* [THE TASK]
In the records below, find every line that contains "Cancel" and list it.

* [DATASET RECORDS]
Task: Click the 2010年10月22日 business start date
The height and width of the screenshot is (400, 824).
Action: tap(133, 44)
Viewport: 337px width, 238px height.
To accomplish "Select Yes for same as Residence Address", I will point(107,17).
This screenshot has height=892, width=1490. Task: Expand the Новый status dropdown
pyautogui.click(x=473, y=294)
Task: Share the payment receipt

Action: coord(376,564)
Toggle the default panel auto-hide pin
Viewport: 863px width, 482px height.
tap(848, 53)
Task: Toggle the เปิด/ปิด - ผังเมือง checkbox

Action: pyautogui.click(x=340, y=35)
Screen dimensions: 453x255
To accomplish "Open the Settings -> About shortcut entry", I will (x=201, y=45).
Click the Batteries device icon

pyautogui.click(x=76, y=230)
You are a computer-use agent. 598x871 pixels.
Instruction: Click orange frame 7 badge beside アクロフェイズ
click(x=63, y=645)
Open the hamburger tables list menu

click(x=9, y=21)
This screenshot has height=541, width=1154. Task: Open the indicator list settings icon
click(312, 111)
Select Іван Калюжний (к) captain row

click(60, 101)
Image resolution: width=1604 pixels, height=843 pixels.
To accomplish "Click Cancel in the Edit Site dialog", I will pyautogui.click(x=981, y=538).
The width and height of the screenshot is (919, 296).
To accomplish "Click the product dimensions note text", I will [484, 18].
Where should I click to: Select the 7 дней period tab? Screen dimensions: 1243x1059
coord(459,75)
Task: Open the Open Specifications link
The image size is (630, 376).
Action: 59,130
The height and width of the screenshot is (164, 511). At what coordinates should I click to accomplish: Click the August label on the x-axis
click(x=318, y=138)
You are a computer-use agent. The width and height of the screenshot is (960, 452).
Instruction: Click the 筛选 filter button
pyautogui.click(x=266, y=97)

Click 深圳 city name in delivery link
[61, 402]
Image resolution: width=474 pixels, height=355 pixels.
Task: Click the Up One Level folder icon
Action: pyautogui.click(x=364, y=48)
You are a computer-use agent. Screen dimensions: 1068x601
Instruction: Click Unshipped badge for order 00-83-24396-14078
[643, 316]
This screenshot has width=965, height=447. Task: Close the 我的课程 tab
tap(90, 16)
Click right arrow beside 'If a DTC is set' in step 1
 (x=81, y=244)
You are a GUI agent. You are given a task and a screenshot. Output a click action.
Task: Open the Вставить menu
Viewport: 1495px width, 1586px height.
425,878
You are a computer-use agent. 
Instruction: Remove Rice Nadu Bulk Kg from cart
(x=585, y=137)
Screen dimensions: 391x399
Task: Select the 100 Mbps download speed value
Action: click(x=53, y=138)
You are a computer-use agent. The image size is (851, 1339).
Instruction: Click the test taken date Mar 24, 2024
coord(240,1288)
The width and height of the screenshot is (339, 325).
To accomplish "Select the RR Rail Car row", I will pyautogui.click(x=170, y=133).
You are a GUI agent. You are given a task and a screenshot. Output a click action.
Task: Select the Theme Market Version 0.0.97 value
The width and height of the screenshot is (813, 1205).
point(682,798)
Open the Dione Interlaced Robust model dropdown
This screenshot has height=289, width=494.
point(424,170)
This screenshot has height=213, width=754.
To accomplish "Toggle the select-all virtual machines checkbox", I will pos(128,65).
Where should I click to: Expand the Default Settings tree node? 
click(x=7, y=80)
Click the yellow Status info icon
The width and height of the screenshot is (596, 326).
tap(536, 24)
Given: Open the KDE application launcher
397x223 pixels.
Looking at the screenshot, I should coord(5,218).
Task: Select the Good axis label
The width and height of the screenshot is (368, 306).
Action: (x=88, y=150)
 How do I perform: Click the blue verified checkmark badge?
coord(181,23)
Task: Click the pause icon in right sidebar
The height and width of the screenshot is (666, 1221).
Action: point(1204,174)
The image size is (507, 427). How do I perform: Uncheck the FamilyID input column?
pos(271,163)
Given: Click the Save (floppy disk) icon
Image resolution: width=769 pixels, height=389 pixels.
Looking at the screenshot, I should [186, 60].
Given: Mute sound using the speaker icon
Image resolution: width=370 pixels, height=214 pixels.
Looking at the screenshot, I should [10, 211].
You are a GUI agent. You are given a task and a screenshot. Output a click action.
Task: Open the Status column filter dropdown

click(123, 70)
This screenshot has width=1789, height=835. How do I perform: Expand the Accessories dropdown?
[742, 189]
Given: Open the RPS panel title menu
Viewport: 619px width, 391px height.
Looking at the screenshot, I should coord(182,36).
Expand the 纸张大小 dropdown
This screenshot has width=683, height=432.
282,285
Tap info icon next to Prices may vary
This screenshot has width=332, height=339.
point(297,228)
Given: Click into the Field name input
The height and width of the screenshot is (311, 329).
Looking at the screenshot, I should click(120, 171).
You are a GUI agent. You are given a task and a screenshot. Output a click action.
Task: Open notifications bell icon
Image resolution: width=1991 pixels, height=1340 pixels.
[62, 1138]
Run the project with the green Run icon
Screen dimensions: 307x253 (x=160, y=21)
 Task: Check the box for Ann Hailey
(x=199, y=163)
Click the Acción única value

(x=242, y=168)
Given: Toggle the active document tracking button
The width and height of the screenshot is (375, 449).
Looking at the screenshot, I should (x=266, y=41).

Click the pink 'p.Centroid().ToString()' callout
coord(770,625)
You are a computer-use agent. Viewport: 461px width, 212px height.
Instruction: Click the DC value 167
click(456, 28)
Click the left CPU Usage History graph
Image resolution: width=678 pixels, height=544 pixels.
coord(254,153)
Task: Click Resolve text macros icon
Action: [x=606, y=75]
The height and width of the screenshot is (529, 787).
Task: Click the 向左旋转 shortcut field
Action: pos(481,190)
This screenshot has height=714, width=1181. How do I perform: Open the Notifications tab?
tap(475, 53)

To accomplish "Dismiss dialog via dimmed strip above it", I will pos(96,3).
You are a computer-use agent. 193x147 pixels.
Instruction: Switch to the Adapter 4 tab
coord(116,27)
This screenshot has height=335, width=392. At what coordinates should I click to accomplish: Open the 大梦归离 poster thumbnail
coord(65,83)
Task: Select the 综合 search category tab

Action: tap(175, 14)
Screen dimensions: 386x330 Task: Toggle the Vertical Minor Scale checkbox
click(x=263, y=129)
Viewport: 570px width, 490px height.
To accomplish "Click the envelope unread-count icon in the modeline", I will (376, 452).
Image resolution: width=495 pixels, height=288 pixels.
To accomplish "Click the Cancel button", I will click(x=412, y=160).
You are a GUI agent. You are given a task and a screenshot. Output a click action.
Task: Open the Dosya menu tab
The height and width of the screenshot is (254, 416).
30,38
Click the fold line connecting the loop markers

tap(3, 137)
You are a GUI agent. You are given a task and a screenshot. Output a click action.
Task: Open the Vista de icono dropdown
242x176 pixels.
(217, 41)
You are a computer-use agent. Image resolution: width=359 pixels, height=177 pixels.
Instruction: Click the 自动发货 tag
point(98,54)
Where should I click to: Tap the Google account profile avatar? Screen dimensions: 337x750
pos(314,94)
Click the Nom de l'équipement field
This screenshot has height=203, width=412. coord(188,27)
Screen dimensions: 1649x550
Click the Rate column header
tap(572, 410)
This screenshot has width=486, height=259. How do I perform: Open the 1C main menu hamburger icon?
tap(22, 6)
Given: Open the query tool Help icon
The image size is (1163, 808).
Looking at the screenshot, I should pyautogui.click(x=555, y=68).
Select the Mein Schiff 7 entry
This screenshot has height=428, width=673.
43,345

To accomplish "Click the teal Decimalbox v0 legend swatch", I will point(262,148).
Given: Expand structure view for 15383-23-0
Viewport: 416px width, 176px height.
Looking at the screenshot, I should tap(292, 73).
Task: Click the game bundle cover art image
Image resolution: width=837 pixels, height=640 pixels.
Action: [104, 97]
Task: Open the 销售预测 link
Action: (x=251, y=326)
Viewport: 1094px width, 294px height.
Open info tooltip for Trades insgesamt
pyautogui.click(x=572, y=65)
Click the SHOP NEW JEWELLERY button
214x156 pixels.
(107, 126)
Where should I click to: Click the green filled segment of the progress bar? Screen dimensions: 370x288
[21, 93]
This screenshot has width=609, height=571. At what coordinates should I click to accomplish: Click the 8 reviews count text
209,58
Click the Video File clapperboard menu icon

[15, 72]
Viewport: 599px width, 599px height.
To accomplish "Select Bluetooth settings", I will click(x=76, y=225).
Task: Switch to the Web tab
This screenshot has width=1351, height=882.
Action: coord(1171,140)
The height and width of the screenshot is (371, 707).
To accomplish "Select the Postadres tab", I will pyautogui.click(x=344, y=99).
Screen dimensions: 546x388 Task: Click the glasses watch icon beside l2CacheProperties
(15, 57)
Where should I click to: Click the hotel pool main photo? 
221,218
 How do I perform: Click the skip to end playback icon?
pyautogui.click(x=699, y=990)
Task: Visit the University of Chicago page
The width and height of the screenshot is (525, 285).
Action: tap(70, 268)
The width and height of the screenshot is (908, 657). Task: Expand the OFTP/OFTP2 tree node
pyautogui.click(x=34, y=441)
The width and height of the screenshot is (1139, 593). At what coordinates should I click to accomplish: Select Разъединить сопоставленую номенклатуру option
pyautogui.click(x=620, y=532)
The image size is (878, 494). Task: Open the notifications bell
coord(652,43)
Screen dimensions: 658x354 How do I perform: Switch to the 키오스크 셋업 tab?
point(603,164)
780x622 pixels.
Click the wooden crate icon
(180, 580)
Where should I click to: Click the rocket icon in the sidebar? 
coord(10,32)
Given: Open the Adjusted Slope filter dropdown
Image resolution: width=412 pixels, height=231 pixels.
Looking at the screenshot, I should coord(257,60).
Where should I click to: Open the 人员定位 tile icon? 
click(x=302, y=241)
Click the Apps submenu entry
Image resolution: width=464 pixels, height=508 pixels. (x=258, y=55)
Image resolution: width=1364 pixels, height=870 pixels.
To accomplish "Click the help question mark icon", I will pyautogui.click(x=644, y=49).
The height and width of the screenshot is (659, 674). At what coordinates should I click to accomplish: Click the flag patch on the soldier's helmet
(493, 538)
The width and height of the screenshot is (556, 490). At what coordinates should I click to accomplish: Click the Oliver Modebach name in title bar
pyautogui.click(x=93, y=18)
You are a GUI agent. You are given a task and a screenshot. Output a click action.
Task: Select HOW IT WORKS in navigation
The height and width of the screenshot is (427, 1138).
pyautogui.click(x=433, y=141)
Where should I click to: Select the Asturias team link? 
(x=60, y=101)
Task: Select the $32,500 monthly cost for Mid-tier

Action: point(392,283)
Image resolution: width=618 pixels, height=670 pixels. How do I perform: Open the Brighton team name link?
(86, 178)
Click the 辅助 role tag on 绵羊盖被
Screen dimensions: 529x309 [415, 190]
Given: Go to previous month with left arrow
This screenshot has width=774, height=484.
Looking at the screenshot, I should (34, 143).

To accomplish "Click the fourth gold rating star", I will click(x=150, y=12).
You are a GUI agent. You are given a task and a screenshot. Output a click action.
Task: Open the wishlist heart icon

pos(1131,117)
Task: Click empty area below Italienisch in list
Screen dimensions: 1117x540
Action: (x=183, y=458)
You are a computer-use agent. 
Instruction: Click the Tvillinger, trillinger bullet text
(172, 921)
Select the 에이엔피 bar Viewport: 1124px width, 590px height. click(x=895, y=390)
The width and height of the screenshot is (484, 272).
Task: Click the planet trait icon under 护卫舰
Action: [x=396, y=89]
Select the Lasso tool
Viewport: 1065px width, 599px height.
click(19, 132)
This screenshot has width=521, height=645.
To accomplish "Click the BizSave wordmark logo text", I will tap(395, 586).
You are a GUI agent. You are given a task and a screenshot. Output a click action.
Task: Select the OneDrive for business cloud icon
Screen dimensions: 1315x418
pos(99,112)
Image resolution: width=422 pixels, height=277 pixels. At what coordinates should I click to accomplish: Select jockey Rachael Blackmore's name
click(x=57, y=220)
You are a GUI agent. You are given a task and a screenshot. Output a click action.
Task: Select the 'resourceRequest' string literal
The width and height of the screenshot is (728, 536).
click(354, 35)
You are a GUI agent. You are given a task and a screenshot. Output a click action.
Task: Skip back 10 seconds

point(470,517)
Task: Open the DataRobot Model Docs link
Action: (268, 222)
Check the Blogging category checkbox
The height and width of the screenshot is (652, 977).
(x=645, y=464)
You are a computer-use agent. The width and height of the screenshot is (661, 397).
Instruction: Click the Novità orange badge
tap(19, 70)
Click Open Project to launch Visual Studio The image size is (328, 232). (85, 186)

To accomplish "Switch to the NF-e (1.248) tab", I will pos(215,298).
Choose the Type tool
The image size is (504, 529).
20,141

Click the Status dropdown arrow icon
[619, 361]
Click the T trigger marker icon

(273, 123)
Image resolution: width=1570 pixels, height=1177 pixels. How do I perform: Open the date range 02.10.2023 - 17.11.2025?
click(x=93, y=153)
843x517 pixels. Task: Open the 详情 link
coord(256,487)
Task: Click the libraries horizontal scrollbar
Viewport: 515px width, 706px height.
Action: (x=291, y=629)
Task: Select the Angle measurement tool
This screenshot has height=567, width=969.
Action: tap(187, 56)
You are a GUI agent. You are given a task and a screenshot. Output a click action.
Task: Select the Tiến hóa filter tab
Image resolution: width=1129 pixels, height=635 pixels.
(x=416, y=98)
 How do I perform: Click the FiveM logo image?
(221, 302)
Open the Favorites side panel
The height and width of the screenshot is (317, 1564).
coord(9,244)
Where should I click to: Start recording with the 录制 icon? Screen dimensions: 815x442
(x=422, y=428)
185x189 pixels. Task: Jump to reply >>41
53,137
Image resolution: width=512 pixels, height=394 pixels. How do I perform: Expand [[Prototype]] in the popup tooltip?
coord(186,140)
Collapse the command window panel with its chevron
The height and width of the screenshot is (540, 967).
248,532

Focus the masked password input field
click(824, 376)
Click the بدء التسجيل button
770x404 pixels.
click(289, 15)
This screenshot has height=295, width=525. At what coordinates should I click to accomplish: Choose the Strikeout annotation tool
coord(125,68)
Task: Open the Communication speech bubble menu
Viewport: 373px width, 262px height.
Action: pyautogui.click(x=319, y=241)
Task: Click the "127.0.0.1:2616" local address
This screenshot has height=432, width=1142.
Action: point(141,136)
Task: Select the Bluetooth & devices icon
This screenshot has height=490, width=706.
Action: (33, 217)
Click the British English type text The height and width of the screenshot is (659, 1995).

* [SOLUTION FOR THIS TASK]
To accomplish "Click Cancel in the Edit Site dialog", I will pyautogui.click(x=981, y=538).
To accomplish "Click the Cancel button", I will click(x=412, y=160).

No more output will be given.